Combination chemotherapy may produce remission in adults with acute myeloid leukemia

December 10, 2002

PHILADELPHIA -- A novel chemotherapy regimen that combines standard drugs with an antibody-targeted agent has shown early success in treating adults with acute myeloid leukemia, according to preliminary data from a multicenter study led by researchers at Dana-Farber Cancer Institute in Boston. The findings from the Phase II study will be presented at the annual meeting of the American Society of Hematology in Philadelphia (Dec. 10, 9:30 a.m., Room 114).

The study participants were treated with cytarabine and daunorubicin, standard chemotherapy agents, and Mylotarg (gemtuzumab ozogamicin), an anti-body targeted chemotherapy. Interim results show that 83 percent of the evaluable participants (15 of 18) treated with the combination therapy achieved complete remission, and that the therapy was well tolerated. The median duration of complete response has not yet been reached (median follow-up is 193 days).

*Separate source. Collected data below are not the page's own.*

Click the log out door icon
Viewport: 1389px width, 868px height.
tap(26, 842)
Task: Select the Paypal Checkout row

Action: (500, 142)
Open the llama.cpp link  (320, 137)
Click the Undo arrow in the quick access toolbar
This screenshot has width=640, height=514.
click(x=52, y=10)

"Acute myeloid leukemia is an aggressive disease that requires aggressive treatment," says the study's principal investigator, Daniel DeAngelo, MD, PhD, of Dana-Farber. "It's very early in our investigation of this combination of therapies, but essentially it gave us a higher rate of remission than we've seen before without an increase in the side effects that typically accompany these conventional therapies. More research is needed, but these preliminary Phase II results show that we are on the right track."

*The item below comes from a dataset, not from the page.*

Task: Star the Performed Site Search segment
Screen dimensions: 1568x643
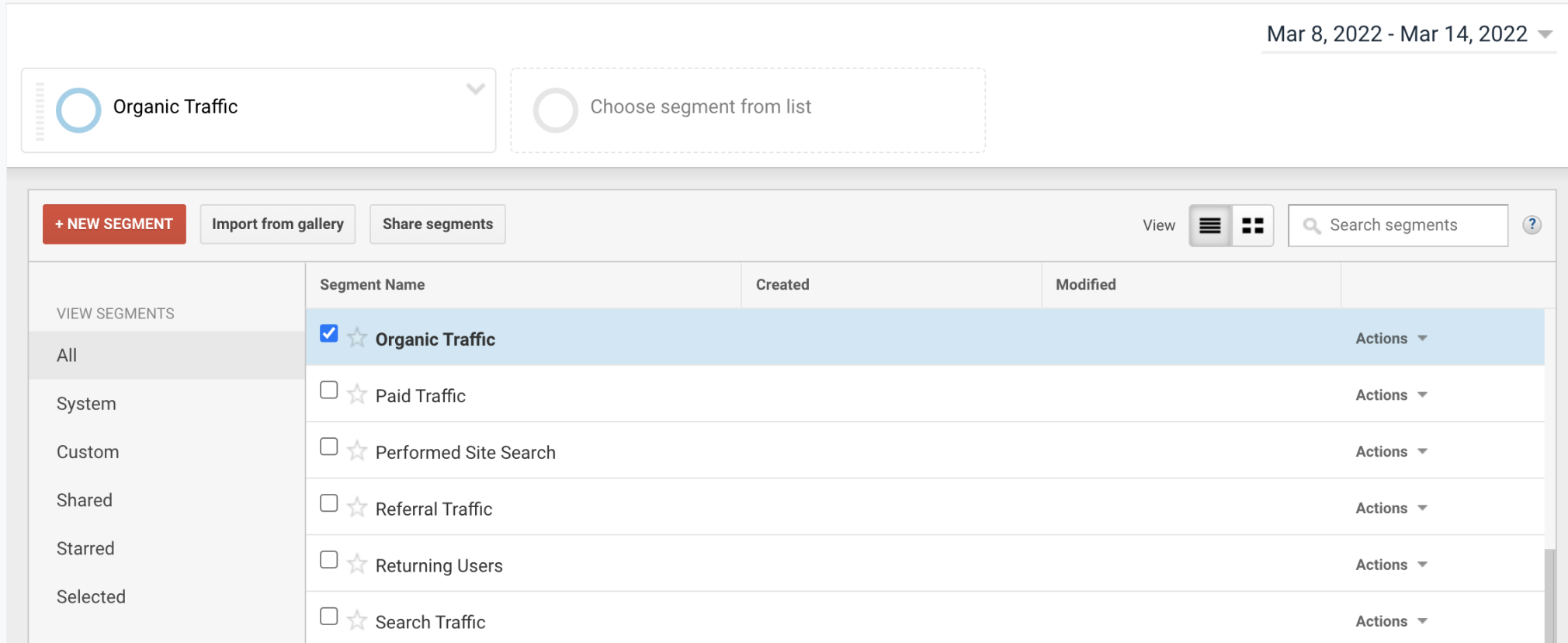Action: click(357, 451)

Antibody-targeted chemotherapy with Mylotarg, delivers the toxin to cells that express the CD33 protein on their surface, meaning that it attacks primarily diseased cells and generally does not affect healthy cells. Previous research has shown that when used alone, Mylotarg has been associated with delayed or incomplete platelet recovery and, in some cases, a liver condition called hepatic veno-occlusive disease. Standard chemotherapy, while effective, is associated with severe side effects, such as mucositis that causes sores in the mouth, throat and digestive tract, diarrhea, vomiting, and hair loss.

"We've found that standard chemotherapy boosted the efficacy of Mylotarg, resulting in a complete remission - including platelet recovery - without significantly increasing the side effects," says DeAngelo. "We need to see how these patients do over time, but right now the results are promising. It opens the door for more research to determine if this combination will allow more patients to benefit from antibody-targeted chemotherapy."

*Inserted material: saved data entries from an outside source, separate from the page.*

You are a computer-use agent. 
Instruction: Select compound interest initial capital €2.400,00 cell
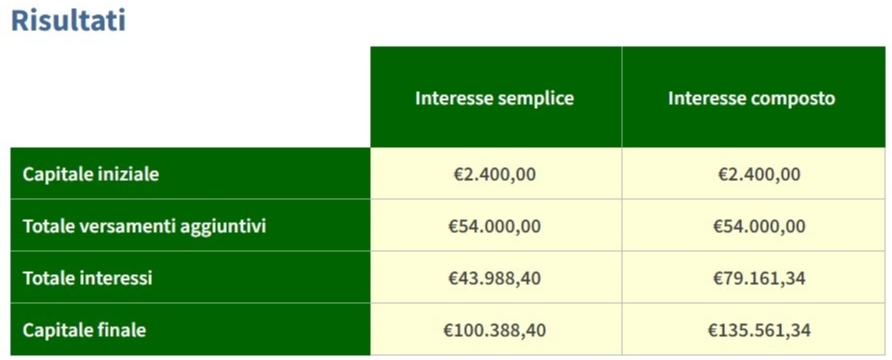coord(753,173)
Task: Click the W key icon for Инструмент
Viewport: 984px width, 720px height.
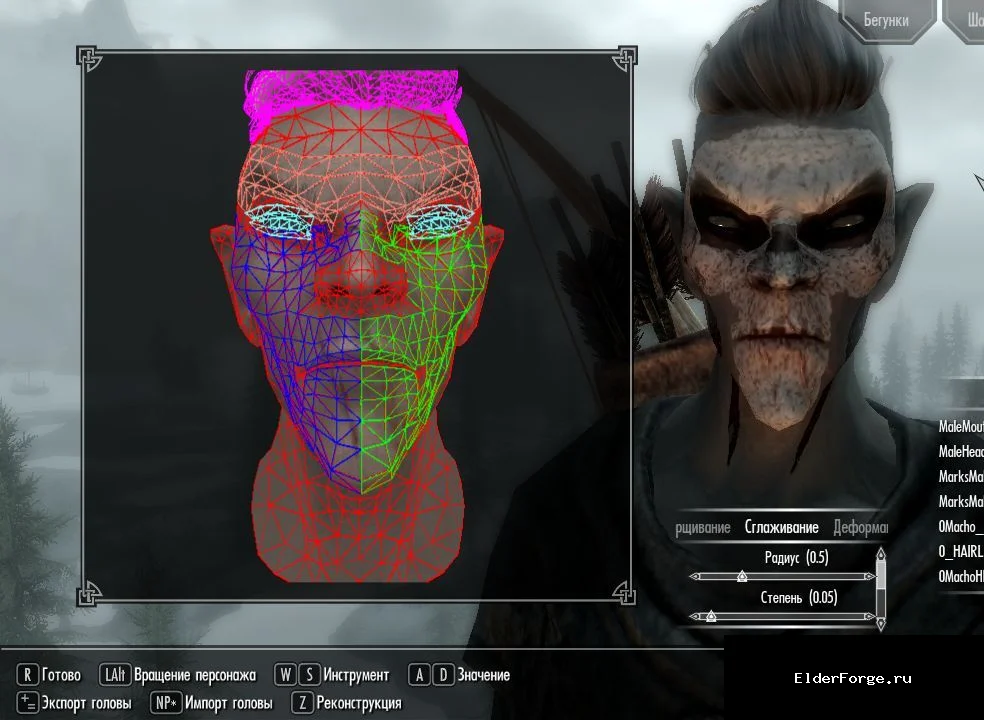Action: 287,675
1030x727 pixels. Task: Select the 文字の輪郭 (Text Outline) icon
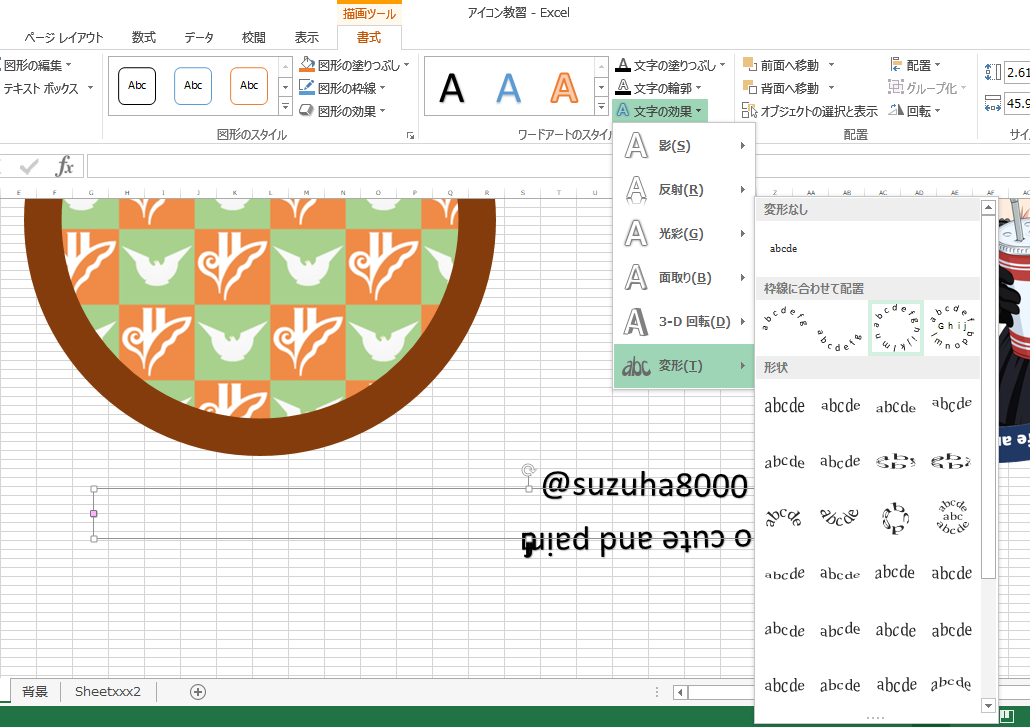pos(622,86)
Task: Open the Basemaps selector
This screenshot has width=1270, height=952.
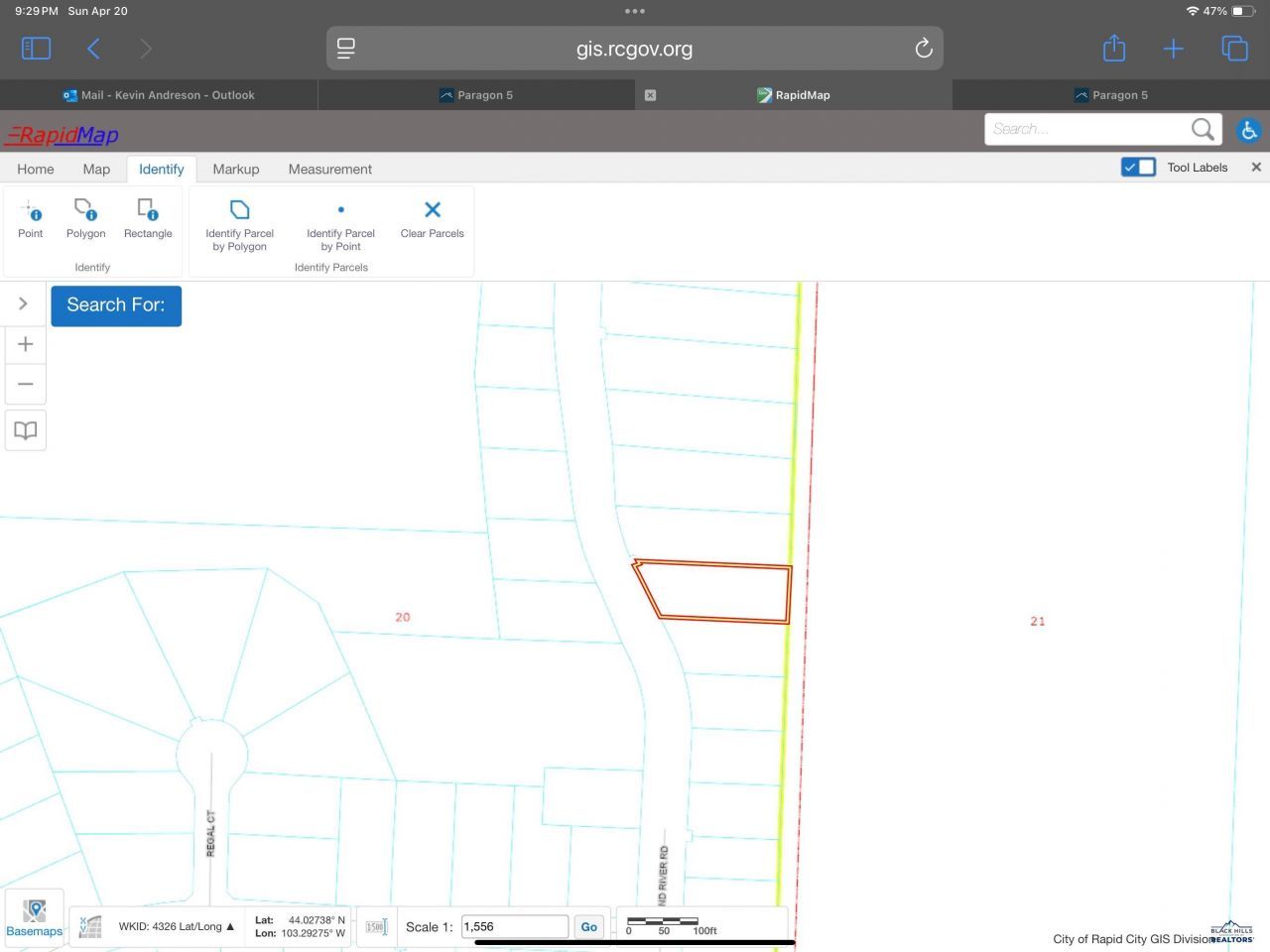Action: [35, 917]
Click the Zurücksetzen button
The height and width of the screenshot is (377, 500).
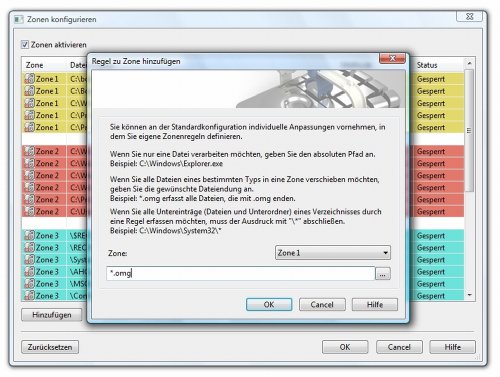coord(50,347)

Currently, Mylotarg, which is manufactured by Wyeth Pharmaceuticals, is approved for the treatment of selected older patients with CD33-positive AML in first relapse.
Dana-Farber Cancer Institute ( is a principal teaching affiliate of the Harvard Medical School and is among the leading cancer research and care centers in the United States. It is a founding member of the Dana-Farber/Harvard Cancer Center (DF/HCC), designated a comprehensive cancer center by the National Cancer Institute.